Pour la première fois je ressort un peu chose d’une lecture de Keigo Shinzo. C’est toujours bourré de bonnes choses, et j’apprécie qu’on nous montre des morceaux de vies de gens un peu paumés (pour certains qu’on pourrait appeler des « cas sociaux »)n, ça ne cherche pas spécialement le feel good, même si on l’atteint parfois. Mais.
Mais il y a cette histoire sur le pédophile, du point de vue du pédophile. Et en y réfléchissant elle n’est pas mal traitée cette histoire. Ce qui est malaisant c’est le sujet, et ce n’est pas parce que c’est malaisant qu'on ne doit pas en parler. Mais j’ai une petite retenue sur la fin. Je ne sais pas ce que j’aurais voulu. Peut être une forme de punition pour le presque pédocriminel, plutôt que de le voir pleurer et être réconforté, peut être autre chose qu’une auto-justification pourrie incel. Mais encore une fois c’est surement assez réaliste quand on considère le point de vue de l’histoire, et le sentiment de malaise que ça laisse est plutôt positif.
Peut être que je ne l’aurais pas placée à cet endroit dans le recueil aussi.

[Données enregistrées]
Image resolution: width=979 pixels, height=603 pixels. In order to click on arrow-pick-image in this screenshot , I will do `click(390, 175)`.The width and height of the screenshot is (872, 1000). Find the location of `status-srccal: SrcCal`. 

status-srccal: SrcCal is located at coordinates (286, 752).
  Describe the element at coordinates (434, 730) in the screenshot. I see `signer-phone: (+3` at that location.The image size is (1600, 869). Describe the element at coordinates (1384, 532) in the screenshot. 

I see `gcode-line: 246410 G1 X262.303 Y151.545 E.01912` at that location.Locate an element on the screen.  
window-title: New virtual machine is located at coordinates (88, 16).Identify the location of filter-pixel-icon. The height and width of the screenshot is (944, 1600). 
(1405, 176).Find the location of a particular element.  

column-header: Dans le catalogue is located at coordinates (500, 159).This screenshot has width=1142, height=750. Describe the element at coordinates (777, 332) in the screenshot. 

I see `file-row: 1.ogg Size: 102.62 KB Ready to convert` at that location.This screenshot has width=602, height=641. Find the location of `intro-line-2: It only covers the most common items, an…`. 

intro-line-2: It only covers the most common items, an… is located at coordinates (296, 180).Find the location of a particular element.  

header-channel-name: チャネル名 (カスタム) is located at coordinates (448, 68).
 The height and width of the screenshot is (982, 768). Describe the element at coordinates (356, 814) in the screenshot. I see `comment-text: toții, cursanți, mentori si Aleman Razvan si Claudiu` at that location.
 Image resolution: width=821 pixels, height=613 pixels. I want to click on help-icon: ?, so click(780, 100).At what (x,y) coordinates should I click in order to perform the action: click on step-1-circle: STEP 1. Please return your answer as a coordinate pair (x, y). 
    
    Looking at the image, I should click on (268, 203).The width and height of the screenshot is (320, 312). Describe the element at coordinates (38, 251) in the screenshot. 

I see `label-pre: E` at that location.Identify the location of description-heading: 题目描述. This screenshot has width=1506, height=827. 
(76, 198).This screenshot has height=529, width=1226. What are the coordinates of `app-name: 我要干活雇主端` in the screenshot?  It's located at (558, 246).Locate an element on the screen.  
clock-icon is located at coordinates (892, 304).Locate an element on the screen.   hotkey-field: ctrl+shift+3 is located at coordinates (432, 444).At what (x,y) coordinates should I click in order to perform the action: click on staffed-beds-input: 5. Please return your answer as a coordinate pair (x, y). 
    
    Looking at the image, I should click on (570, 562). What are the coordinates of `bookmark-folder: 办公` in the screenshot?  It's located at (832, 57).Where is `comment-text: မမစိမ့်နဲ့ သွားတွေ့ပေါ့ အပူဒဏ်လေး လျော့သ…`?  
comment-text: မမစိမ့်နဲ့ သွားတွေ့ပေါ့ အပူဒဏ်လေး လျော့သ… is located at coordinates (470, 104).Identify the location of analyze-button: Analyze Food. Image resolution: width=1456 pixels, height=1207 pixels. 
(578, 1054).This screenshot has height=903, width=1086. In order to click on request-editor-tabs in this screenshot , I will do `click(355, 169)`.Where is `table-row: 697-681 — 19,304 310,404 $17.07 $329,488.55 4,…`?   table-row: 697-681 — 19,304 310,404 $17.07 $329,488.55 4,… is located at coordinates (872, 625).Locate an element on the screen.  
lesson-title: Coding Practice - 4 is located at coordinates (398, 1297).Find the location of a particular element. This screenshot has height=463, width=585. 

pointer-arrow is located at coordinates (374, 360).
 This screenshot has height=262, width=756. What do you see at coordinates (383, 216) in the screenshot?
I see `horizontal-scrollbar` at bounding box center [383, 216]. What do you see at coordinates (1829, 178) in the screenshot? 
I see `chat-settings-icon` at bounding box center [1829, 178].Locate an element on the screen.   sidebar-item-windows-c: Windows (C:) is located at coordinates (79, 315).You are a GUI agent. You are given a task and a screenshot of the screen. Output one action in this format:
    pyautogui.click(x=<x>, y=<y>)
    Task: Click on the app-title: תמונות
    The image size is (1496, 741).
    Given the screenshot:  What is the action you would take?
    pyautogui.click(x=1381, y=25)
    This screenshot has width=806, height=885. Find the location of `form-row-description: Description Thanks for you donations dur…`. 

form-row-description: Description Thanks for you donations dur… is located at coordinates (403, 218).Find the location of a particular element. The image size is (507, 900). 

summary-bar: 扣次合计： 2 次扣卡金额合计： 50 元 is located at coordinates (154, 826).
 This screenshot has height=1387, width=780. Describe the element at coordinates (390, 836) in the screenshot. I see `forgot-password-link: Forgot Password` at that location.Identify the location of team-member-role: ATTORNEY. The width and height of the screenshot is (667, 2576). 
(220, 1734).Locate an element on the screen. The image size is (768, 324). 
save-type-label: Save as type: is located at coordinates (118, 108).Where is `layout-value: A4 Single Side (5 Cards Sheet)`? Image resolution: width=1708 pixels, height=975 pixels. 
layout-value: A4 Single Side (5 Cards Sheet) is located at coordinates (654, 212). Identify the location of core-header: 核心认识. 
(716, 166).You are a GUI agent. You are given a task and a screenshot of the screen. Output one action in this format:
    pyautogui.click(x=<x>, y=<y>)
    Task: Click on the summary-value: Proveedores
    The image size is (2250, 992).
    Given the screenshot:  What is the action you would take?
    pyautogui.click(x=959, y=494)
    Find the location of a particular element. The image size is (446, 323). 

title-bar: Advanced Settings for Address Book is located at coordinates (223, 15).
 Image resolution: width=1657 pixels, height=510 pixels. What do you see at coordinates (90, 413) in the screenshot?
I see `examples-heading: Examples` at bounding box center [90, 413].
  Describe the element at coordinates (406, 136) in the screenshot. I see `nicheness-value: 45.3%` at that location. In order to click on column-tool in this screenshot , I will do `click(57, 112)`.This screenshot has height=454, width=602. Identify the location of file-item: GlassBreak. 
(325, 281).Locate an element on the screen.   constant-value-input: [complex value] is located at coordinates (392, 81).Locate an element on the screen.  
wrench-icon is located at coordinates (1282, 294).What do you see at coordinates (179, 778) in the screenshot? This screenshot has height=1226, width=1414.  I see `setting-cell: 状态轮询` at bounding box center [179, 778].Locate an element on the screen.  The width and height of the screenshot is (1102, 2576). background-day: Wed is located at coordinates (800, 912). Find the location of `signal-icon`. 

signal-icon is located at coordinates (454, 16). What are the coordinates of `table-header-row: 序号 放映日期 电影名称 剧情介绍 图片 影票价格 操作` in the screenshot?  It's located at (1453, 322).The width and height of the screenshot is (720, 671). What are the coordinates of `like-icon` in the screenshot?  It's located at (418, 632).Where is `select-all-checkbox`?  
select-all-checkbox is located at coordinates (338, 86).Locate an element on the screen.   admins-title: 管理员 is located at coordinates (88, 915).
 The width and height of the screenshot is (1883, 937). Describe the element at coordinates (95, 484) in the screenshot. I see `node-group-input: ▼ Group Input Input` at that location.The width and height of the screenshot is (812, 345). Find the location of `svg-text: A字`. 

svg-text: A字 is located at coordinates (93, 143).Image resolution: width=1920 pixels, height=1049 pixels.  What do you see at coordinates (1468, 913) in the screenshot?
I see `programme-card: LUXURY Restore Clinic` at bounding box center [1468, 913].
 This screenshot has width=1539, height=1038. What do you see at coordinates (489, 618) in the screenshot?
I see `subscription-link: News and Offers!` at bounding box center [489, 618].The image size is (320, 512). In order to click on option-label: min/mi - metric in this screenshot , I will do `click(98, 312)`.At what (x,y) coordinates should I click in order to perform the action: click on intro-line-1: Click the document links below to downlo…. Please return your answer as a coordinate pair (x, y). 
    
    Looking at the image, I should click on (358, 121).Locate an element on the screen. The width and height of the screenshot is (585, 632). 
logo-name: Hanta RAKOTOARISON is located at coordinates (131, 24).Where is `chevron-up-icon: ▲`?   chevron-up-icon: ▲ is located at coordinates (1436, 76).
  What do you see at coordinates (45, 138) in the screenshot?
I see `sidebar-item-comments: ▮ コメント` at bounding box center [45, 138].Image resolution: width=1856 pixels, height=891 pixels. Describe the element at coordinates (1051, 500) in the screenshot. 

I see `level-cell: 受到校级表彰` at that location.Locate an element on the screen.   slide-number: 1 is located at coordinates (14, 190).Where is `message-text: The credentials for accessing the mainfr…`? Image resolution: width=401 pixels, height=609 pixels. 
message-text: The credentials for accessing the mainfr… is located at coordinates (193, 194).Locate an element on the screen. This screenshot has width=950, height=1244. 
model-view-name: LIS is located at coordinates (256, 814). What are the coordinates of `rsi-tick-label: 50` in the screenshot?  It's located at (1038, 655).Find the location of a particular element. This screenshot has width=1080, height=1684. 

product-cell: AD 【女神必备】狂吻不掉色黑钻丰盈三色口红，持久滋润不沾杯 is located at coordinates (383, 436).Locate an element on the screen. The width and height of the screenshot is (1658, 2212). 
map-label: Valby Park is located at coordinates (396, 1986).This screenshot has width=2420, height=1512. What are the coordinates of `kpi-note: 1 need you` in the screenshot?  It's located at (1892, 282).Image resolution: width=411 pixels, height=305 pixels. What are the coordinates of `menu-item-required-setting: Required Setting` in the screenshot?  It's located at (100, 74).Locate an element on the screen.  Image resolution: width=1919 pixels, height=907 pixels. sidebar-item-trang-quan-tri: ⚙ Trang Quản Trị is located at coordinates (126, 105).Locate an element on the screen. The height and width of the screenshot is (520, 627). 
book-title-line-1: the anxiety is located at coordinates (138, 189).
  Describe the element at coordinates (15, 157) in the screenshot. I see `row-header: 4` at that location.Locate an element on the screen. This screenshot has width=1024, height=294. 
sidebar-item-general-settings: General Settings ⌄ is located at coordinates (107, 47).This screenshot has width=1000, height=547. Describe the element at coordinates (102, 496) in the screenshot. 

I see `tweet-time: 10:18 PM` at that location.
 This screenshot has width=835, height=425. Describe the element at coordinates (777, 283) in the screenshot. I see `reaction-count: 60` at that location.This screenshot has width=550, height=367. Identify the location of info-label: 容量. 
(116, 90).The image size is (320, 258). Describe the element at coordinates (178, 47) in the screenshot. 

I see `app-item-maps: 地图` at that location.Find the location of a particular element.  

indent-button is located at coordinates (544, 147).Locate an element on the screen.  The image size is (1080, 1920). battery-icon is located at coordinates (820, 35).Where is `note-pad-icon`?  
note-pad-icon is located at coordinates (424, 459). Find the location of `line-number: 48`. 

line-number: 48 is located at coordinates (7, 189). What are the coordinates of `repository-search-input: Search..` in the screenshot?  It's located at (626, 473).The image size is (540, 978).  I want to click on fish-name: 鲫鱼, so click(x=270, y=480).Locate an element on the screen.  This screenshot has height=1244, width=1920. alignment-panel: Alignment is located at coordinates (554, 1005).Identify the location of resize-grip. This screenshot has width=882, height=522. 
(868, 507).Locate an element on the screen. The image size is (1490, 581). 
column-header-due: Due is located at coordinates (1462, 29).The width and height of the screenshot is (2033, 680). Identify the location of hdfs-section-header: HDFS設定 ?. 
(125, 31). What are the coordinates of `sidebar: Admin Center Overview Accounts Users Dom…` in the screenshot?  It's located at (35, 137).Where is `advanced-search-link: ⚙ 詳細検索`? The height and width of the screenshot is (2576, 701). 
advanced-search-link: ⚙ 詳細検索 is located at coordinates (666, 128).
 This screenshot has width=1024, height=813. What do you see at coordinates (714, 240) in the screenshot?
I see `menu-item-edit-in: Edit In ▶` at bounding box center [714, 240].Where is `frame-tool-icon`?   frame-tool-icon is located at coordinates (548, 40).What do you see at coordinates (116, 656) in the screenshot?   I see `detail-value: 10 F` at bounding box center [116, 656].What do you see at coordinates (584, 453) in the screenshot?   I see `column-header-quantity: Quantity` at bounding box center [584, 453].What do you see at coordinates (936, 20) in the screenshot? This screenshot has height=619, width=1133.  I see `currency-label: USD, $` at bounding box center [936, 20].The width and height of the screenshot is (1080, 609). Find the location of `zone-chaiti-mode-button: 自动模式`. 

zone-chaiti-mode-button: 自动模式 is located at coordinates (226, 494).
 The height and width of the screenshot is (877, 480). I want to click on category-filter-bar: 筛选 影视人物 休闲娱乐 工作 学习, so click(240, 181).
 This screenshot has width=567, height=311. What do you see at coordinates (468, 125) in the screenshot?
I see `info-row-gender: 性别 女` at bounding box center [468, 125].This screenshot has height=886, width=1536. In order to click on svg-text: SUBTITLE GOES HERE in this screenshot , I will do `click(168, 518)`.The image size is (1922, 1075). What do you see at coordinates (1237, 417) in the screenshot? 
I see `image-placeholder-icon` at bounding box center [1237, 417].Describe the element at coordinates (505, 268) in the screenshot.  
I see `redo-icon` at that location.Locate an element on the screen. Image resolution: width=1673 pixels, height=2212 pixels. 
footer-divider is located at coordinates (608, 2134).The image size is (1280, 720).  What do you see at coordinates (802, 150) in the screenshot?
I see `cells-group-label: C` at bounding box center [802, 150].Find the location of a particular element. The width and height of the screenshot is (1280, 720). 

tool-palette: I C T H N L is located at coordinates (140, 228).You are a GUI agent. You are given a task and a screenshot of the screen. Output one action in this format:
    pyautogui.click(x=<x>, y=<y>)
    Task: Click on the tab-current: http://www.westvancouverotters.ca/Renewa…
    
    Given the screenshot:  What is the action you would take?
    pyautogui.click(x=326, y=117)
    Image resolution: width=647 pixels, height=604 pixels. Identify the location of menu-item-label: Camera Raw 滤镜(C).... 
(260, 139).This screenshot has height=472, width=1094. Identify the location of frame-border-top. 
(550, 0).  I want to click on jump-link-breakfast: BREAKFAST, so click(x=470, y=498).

# [À FAIRE]
Veuillez recopier à l'identique le passage de l'avis sur le recueil de Keigo Shinzo, en commençant à « Mais il y a » et en terminant à « le recueil aussi. ».

# [RÉSULTAT ATTENDU]
Mais il y a cette histoire sur le pédophile, du point de vue du pédophile. Et en y réfléchissant elle n’est pas mal traitée cette histoire. Ce qui est malaisant c’est le sujet, et ce n’est pas parce que c’est malaisant qu'on ne doit pas en parler. Mais j’ai une petite retenue sur la fin. Je ne sais pas ce que j’aurais voulu. Peut être une forme de punition pour le presque pédocriminel, plutôt que de le voir pleurer et être réconforté, peut être autre chose qu’une auto-justification pourrie incel. Mais encore une fois c’est surement assez réaliste quand on considère le point de vue de l’histoire, et le sentiment de malaise que ça laisse est plutôt positif.
Peut être que je ne l’aurais pas placée à cet endroit dans le recueil aussi.